Whitney Kingston's life changes when she and her family move to Lexington Falls, a suburb that is nothing short of being a utopia. Whitney learns that things aren't always what they seem when someone she loves turns up deadmurdered. Whitney enlists the help of Britney Beaumont, the most popular girl in school, to find the killer. Whitney and Britney soon realize that solving a murder mystery is harder than they anticipated when they encounter lack of suspects and more questions unanswered. When the girls discover something unimaginable, will they have the courage to step up and close the case?

Religion

The Origins of Natural Science

Rudolf Steiner 1985
The Origins of Natural Science

Author: Rudolf Steiner

Publisher: SteinerBooks

Published: 1985

Total Pages: 166

ISBN-13: 9780880101400

DOWNLOAD EBOOK

9 lectures, Dornach, December 24, 1922 - January 6, 1923 (CW 326) "Modern science, and the scientism based on it, so far from being the only possible 'reality principle, ' is merely one way of conceiving the nature of reality; a way moreover that has arisen only recently and that there is no reason to suppose will last forever." -- Owen Barfield(from the introduction) These talks outline the subtle changes in our ideas and feelings in relation to the development of natural science. Through this, Steiner shows the significance of scientific research and the mode of thinking that goes with it. As we look at what technology has brought us, we may have a feeling like the pain we feel over the death of a loved one. According to Steiner, this feeling of loss will eventually become our most important stimulation to seek the spirit. This book is a translation from German of Der Entstehungsmoment der Naturwissenschaft in der Weltgeschichte und ihre seitherige Entwicklung (GA 326).

Social Science

The Will to Technology and the Culture of Nihilism

Arthur Kroker 2004-12-15
The Will to Technology and the Culture of Nihilism

Author: Arthur Kroker

Publisher: University of Toronto Press

Published: 2004-12-15

Total Pages: 238

ISBN-13: 1442658665

DOWNLOAD EBOOK

In The Will to Technology and the Culture of Nihilism, Arthur Kroker explores the future of the 21st century in the language of technological destiny. Presenting Martin Heidegger, Karl Marx, and Friedrich Nietzsche as prophets of technological nihilism, Kroker argues that every aspect of contemporary culture, society, and politics is coded by the dynamic unfolding of the 'will to technology.' Moving between cultural history, our digital present, and the biotic future, Kroker theorizes on the relationship between human bodies and posthuman technology, and more specifically, wonders if the body of work offered by thinkers like Heidegger, Marx, and Nietzsche is a part of our past or a harbinger of our technological future. Heidegger, Marx, and Nietzsche intensify our understanding of the contemporary cultural climate.
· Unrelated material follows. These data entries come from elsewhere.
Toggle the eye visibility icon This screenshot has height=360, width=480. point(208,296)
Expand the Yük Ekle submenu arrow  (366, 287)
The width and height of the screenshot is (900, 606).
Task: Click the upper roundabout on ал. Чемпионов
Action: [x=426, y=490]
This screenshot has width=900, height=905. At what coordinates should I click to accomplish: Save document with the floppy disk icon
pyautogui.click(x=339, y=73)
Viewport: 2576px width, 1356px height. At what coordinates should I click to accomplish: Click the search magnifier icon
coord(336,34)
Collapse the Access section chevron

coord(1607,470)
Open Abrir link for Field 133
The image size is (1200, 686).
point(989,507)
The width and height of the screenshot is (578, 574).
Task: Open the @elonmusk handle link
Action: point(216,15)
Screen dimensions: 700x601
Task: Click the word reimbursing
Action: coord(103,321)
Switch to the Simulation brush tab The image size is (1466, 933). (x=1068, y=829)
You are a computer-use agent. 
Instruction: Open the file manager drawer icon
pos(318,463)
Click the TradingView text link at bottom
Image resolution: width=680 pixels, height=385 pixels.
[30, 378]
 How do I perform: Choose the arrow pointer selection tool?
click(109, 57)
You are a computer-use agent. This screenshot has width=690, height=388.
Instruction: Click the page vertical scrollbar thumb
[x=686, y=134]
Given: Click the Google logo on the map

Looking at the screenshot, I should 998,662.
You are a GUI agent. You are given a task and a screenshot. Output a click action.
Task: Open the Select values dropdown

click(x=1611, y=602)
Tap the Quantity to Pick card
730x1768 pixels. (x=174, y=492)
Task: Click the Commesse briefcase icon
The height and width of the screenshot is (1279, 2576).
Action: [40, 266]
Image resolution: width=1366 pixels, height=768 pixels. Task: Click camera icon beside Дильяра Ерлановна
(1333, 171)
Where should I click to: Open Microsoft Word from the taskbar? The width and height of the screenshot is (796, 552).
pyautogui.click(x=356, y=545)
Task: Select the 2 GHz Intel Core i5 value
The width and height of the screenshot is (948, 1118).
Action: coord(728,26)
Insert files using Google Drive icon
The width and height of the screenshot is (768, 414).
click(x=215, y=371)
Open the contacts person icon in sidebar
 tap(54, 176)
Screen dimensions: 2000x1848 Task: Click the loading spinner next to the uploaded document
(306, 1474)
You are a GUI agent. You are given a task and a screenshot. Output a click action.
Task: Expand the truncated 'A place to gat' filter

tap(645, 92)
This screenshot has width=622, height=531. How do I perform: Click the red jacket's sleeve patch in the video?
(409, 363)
Heidegger's vision posits an increasingly technical society before which we have become 'objectless objects'– driftworks in a 'culture of boredom.' In Marx, the disciplining of capital itself by the will to technology is a code of globalization, first announced as streamed capitalism. Nietzsche mediates between them, envisioning in the gathering shadows of technological society the emergent signs of a culture of nihilism. Like Marx, he insists on thinking of the question of technology in terms of its material signs. In The Will to Technology and the Culture of Nihilism, Kroker consistently enacts an invigorating and innovative vision, bringing together critical theory, art, and politics to reveal the philosophic apparatus of technoculture.